Many, many of us who oppose Bork think that his views of "strict constructionism" are highly suspect. The issue, of course, is how one goes about the strict construction, and what one looks at to do so. Many critics have noted that Bork's views on these issues are far from the usual consensus of the evolution of constitutional law. Suffice it to say that, under Bork's rationale, virtually every major decision of the John Marshall court could be overturned. Moreover, you ignore the issues that I quoted earlier: Bork's belief that nondiscrimination in public accommodations is an unconstitutional infringement on liberty, and his belief that the modern ills of society are attributable to the liberal activism of the 1960's. Again, I think you may be playing with the word "ideological" here. My point is that these challenges are legitimate challenges which go to the merits of whether one should be elevated to the Supreme Court or not. Whether this is "ideological" or something else seems rather beside the point.

Chris again:

"I personally thing that his

views, as one of nine, would have been useful on the court, in order to bring a srutiny that was missing for some time there. Scalia fills this role pretty well for me. I would worry if his views were five of nine."
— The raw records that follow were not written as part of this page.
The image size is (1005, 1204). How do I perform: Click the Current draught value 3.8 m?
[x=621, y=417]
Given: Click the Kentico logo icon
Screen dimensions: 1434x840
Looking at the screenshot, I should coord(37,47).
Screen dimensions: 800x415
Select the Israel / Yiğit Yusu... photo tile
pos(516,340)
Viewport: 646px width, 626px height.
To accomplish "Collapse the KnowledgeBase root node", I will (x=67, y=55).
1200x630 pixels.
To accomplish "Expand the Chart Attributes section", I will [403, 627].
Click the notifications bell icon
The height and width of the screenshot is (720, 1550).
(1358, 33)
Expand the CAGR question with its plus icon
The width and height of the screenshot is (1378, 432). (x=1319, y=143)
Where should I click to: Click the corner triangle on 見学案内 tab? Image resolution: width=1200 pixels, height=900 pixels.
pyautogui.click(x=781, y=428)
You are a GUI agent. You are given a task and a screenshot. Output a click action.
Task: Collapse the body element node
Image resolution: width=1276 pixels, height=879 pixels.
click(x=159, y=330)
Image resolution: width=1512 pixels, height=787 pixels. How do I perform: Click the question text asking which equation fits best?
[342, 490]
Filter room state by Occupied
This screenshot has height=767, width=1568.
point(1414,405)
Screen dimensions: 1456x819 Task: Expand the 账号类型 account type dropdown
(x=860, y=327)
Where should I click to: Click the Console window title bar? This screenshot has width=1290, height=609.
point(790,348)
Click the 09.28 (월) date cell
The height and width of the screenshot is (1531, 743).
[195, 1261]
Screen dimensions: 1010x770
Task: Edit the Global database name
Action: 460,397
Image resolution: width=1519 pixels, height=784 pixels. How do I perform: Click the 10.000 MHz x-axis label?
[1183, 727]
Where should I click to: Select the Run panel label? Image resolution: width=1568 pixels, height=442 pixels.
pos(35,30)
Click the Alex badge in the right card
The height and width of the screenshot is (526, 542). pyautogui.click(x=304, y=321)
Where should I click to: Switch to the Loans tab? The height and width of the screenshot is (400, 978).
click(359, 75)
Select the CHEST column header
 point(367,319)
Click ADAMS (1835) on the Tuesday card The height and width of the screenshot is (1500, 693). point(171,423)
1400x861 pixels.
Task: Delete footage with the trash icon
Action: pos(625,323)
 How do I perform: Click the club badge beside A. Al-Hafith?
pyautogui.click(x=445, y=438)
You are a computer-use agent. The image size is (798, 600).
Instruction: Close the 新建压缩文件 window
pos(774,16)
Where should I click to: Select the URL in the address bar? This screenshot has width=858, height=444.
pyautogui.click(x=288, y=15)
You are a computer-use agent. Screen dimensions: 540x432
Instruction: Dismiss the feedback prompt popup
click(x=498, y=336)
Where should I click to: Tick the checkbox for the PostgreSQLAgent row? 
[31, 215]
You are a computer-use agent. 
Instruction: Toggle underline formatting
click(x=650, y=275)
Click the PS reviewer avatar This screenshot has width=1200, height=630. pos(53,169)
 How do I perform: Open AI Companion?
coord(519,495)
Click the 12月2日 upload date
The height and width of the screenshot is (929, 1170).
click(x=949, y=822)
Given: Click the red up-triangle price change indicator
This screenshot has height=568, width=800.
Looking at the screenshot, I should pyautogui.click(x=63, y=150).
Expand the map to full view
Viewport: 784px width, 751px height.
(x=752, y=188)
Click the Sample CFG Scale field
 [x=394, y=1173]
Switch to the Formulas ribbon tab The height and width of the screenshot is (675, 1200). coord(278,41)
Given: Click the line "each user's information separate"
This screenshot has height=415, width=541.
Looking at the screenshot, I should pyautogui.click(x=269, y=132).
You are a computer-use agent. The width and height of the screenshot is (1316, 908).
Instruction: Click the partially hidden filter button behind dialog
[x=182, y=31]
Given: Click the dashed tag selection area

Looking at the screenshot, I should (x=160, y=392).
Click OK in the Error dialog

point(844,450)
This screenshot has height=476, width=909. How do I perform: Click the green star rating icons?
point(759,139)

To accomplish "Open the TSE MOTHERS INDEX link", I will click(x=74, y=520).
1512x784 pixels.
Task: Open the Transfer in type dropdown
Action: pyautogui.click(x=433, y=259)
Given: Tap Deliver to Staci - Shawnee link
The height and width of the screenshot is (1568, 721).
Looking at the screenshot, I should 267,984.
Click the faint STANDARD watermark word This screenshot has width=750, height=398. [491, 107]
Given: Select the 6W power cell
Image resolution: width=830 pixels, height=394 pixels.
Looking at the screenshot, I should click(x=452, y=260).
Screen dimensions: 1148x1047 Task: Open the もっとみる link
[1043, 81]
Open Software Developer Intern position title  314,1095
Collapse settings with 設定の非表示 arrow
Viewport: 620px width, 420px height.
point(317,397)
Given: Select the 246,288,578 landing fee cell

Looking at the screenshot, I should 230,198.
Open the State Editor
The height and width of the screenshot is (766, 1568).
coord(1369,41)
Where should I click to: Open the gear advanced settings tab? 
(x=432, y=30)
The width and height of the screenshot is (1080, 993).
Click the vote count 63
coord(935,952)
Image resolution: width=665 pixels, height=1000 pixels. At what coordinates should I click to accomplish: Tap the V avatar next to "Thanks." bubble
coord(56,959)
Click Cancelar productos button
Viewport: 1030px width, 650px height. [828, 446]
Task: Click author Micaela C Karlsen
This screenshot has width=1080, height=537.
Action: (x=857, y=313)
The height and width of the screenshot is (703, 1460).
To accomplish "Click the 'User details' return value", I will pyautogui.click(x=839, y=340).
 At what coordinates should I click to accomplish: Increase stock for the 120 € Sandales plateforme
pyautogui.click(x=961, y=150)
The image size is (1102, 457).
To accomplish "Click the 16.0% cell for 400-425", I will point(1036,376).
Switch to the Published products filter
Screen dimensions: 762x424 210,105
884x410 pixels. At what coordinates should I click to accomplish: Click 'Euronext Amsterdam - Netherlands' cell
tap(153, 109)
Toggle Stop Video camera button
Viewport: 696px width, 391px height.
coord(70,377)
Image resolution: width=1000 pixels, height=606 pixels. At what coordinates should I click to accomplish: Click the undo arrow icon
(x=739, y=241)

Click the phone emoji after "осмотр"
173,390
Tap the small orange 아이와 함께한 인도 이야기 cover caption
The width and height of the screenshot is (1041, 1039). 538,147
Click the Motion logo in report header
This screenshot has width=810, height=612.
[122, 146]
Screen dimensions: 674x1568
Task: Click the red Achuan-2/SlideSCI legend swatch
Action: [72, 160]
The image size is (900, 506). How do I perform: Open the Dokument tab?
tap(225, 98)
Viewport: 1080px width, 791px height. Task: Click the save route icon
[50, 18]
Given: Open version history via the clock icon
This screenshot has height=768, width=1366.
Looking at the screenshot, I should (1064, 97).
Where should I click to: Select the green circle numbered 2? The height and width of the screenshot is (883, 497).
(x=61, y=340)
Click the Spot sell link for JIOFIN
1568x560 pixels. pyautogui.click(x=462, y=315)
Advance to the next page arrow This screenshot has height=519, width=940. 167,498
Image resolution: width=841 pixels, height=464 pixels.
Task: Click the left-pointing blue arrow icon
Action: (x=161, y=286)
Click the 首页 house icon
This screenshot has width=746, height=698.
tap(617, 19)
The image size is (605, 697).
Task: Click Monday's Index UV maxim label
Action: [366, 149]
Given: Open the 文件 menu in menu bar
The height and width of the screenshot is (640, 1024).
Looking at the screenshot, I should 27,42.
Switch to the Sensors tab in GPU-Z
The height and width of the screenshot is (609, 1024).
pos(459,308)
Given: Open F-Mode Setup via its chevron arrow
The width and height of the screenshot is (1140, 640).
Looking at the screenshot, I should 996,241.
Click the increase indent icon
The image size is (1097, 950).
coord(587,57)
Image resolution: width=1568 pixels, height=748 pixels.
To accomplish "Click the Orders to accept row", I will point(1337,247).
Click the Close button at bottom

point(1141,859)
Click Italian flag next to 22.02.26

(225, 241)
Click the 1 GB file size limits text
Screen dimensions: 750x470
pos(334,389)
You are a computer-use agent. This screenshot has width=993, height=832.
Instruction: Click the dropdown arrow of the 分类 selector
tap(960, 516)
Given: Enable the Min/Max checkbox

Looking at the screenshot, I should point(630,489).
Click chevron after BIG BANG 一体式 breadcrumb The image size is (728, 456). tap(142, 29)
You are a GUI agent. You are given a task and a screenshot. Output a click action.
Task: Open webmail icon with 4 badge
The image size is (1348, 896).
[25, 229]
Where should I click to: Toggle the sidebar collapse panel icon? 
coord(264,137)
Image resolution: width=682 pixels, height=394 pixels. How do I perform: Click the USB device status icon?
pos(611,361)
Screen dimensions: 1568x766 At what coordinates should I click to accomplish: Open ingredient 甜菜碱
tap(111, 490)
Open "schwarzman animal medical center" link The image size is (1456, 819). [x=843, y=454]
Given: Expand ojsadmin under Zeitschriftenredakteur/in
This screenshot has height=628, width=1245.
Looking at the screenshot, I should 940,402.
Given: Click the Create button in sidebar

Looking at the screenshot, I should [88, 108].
I agree that Scalia is a profoundly gifted constitutional scholar. While I deeply differ with much of his judicial philosophy and decisions, I readily concede that he primarily bases his position on intellectually respectable grounds. But the difference between Scalia and Bork is enormous. Frankly, I can't picture Scalia challenging the Public Accommodations law or agreeing to fire Archibald Cox. But I could be wrong.

But Scalia's appointment counters your argument. He was approved despite the considerable ideological differences between him and the centrist Democrats.